TASK PROMPT: Where an entry contains a picture, omit the picture and repeat the rest exactly.

MATERIAL TO PROCESS:
--------------------------------

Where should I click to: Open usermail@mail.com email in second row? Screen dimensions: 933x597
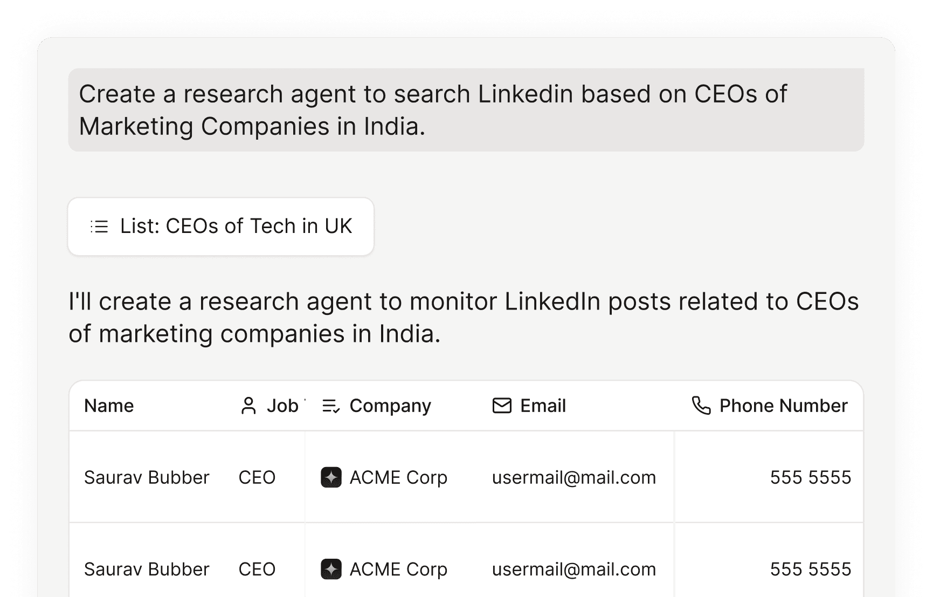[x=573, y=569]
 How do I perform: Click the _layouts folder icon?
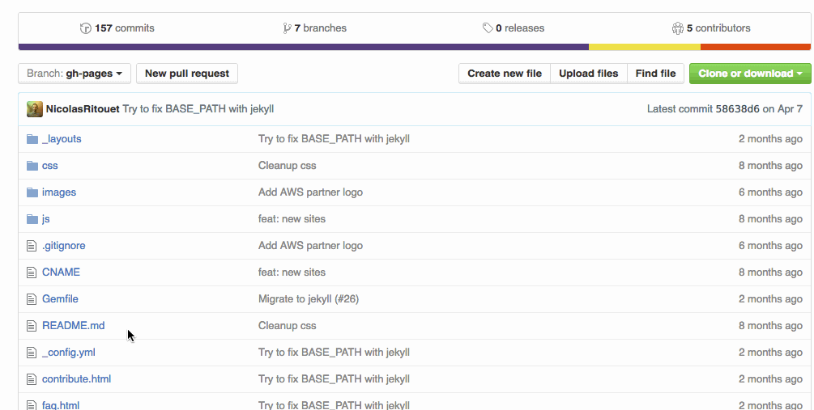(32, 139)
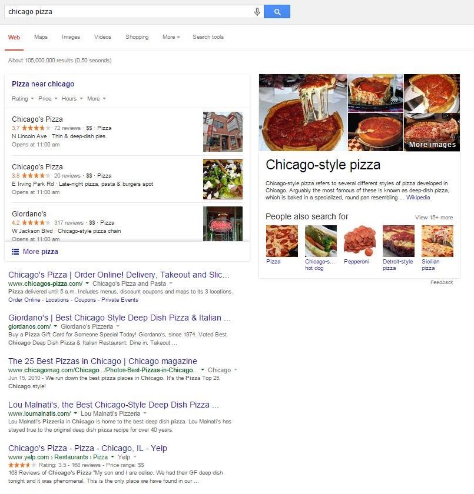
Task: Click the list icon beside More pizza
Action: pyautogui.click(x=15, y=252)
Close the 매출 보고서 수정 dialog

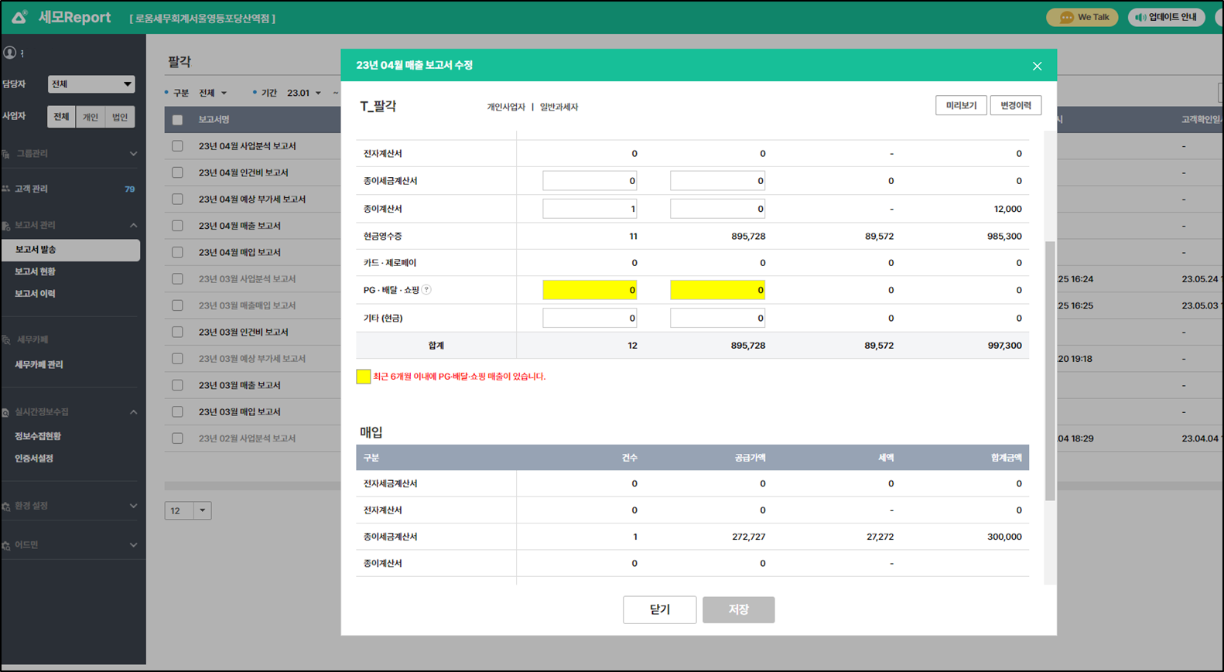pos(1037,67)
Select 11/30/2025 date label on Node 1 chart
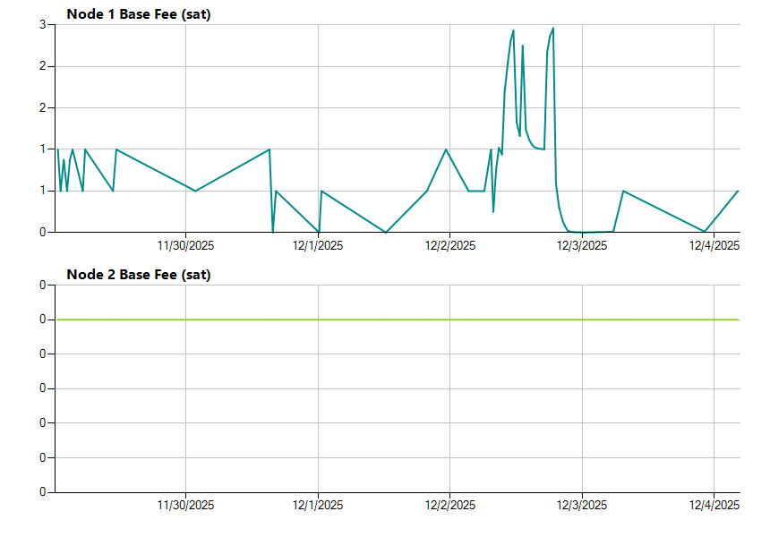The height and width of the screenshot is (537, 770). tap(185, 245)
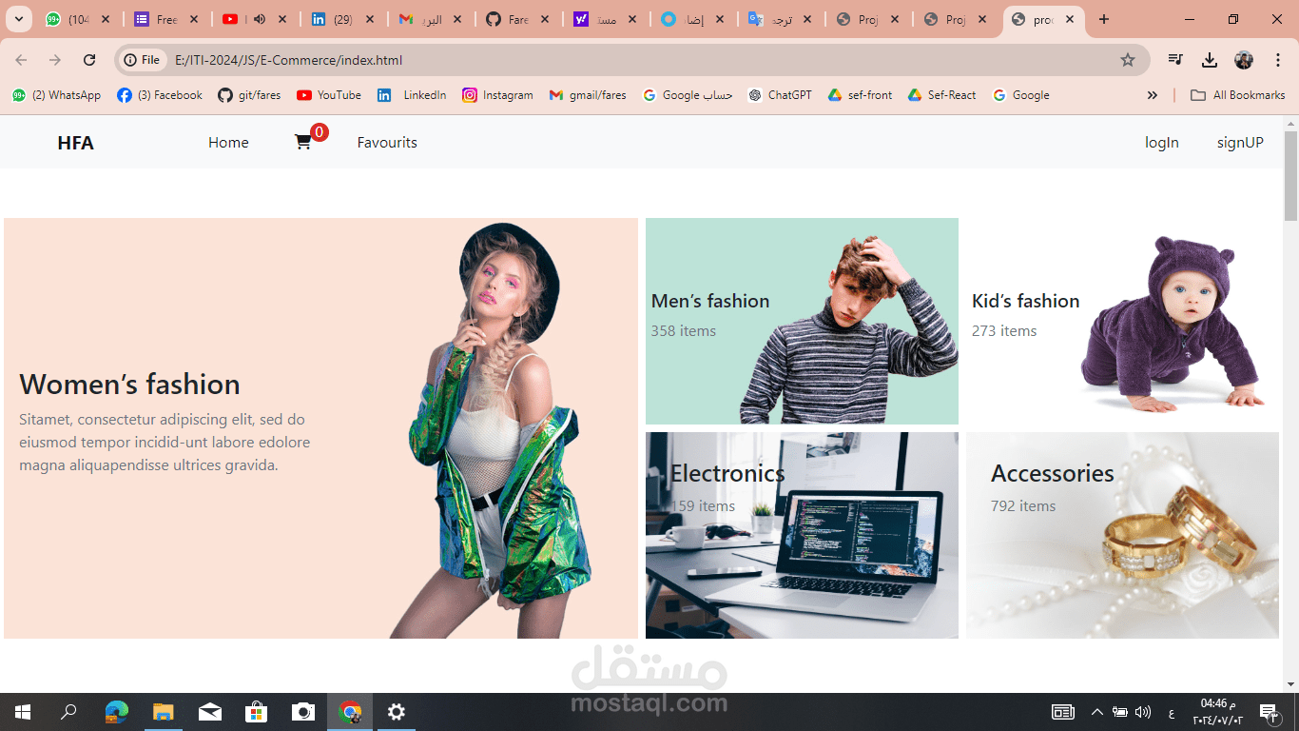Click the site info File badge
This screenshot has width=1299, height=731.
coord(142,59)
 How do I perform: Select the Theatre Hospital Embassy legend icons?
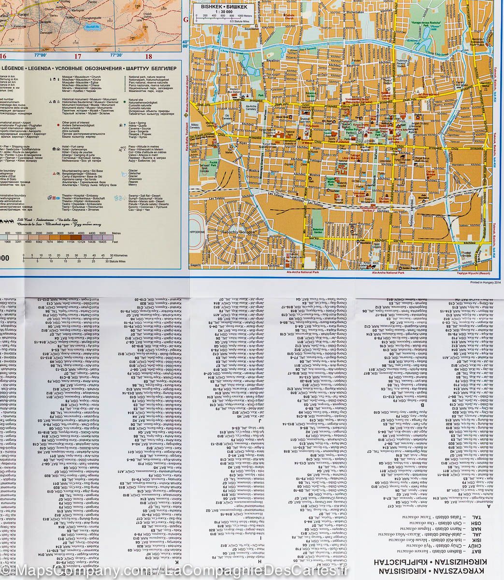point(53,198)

--------------------------------

EXERCISE RESULT:
Where should I click to: Open usermail@mail.com email in second row? Screen dimensions: 933x597
[x=573, y=569]
 How do I perform: Click the _layouts folder icon?
(32, 139)
Task: Click the list icon beside More pizza
Action: pyautogui.click(x=15, y=252)
Close the 매출 보고서 수정 dialog

pos(1037,67)
Select 11/30/2025 date label on Node 1 chart
The height and width of the screenshot is (537, 770). tap(185, 245)
Click the site info File badge
This screenshot has width=1299, height=731.
coord(142,59)
 How do I perform: Select the Theatre Hospital Embassy legend icons?
point(53,198)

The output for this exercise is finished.